Kaç gündür masamda beni bekleyen kırmızı kitaplarımı ve Elif ablamın tatlı notlarını ihmal ediyordum. Geçerli nedenlerim vardı. Beni mahzur görürlerdi eminim. Çünkü derslerimin finalleri beni onlardan ayırmıştı. Çok şükür hepsini vermiştim. Şimdi rahat kafayla kendi dünyama dönebilirdim. Ama önce annemin mis gibi kokan kurabiyeleri ve bir bardak çaya hayır demezdim. Yerimden doğrulmaya kalmadan kapının eşiğinde annem göründü. Elinde tepsi tam da aklımdan geçenler tepsi de. Allahım nasıl bir şeydi anne olmak. Daha ben düşünürken o getirmişti istediklerimi. Gözlerimin içi parladı. Annem her zamanki gibi içten gülümsemesiyle "Benim kitap kurdu kızım, bak sana en sevdiğin kurabiyelerden getirdim." "Annem" deyip kocaman sarıldım. "Dur Asya, dökecen bunları." O sırada ben onu duymuyordum bile yanaklarını öpüp duruyordum. Hep böyleydim onun küçük deli kızı. Biraz daha uzatırsam tatlı tatlı sinirlenecekti. Onu daha çok yormadan elimdeki tepsiyi masaya bıraktım. Beni kocaman öpüp odadan çıktı. Ben de masaya geçip bu güzel anın keyfini çıkarmalıydım. Çayımı yudumlarken bi yandan Elif ablanın getirdiği notlara göz atıyordum. O sırada gözüme ilişen not dikkatimi çekti. Bu Elif ablanın o gün getirdiği notlardan biriydi. Ahmet abinin notlarına karışan not. O gencin notu. Nasıl da zarif alınmıştı kağıda yazılanlar. Yazılanları okumaya başladım. Her cümlesi öyle özenle seçilmişti ki hayran kalmamak elde değildi. Kırmızı kitaptan notlardı hepsi. Sayfanın sonuna geldiğimde küçük bir not daha ilişti gözüme. "Görelim mevlam neyler neyler. Neylerse güzel eyler." Ne kadar güzel bir not ile noktalamıştı satırlarını. Ne güzel teslimiyetti. Her şeyi Allah'a en sevgiliye bırakmak ve sonucuna razı olmak. Güzel olacağından emin olmak. Teslimiyet tam da buydu. Okuduğum satırlar beni yine çok uzaklara götürmüştü. Kilometrelerce öteye. Ben de öyle yapmamış mıydım? Yüreğimi, yüreğimin incisini zahiren geride bırakmış olsam da Rabbime bırakmıştım, emanet etmiştim onu. Çünkü biliyordum ki Rabbime emanet edilenler son kez de olsa buluşurmuş bir gün bi yerlerde.
***
Ara tatilimi Elif abla ile karşılıklı ziyaretler ile geçiriyordum.
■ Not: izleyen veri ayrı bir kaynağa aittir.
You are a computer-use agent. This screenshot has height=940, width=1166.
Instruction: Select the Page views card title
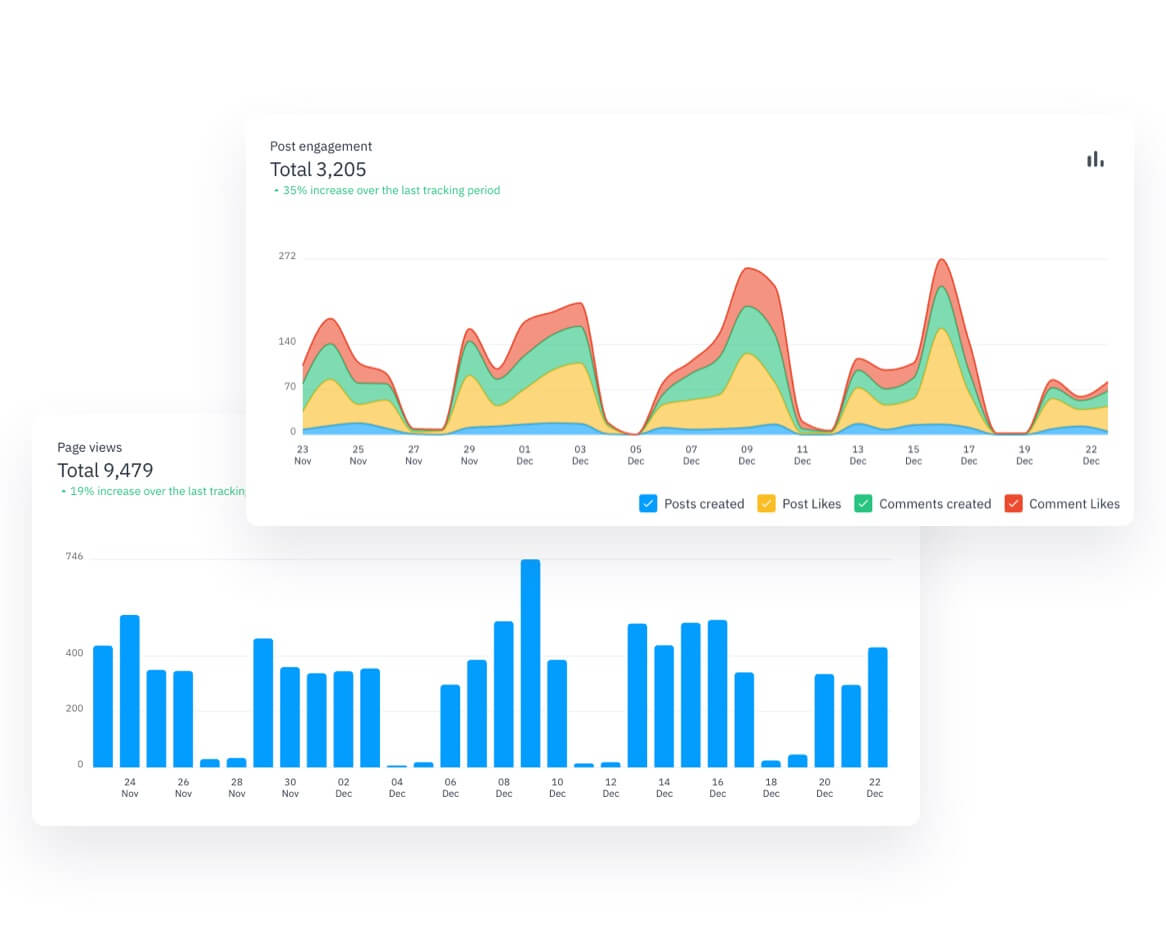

Bu gün biraz daha farklı olacaktı. Çünkü bu gün Elif ablanın sürekli gittiği kitap evine gidecektik. Kitapevi sadece kitaplardan değil güzel bi sohbet eviydi aslında. Hanımlara özel bir yerdi. Kırmızı kitaplarla ilgili sohbetler, hasbihaller yapılırdı. Elif ablaya birkaç defa seninle gelmek istiyorum dediysem de bi türlü okuldan vakit olmuyordu. Şimdi tatil fırsatında soluğu burada alacaktım. Elif abla ile hazırlanıp çıktık. Çok uzak değildi zaten. Yürüme mesafesiydi. Elif abla yolda giderken birden duraksadı."Asya, Ahmet abin sabah anahtarını almayı unutmuş. Şimdi erken gelirse kapıda kalmasın. İstersen önce onun yanına varalım. Sonra kitap evine geçeriz." Hafifçe gülümseyip olur anlamında başımı salladım. Birkaç dakika sonra Ahmet abinin dükkanındaydık. Ahmet abinin dükkanına ilk kez gelmiştim. Ne kadar güzel okuyordu içerisi. Birçok kitap dizilmişti raflara. Hepsi ayrı bir dünyaya açılan kapı gibiydi gözümde şu an. Etrafımı incelerken dalmışım. Bir anda Ahmet abinin sesi ile irkildim."Asya kitap gördün mü unutuyon dünyayı." Hafifçe gülümseyip "Abi ne yapayım benim de bu dünyadaki sığınağım kitaplar." Cevabım üzerine kocaman gülümsedi. Oturmamız için yer gösterdi. Onlar Elif abla ile konuşurken ben etrafı inceliyordum. O sıra masada yarım bırakılmış bi çay bardağı gözüme ilişti. Sanırım misafiri varmış Ahmet abinin. Çayını yarım bırakmış. Belki de konuşurken içmeyi unutmuş soğuyunca da tadı acılaştığı için içememiş. Yani ben öyle yaparım. Kendimden yola çıkarak yaptığım analiz gülümsetti beni. Çay bardağının yanına katlanmış sıkıştırılmış bir kağıt farkettim. İstemsiz kağıda uzandım. Geçen günkü Elif ablanın bana verdiği notun aynı elyazısı. Yine özenle titizlikle kırmızı kitaplardan alınmış notlar. Altı çizilmiş bir kelime gözüme ilişti: "Mana-i Harf" o anın atmosferi ile birden "Ahmet abi Mana-i Harf Ne demek." deyiverdim. Ahmet abi bir an beklenmedik soru karşısında şaşırıp sonra: "Yani bir şeye zahiren bakmayıp onun yaradılışını, arkasındaki İlahi hikmeti düşünmek. Mesela sen Asya'sın sadece bir isimden ibaret değilsin, senin ismin dışındaki mahiyetlerin de var. Sana anlam yükleyen ilahi hikmetler var."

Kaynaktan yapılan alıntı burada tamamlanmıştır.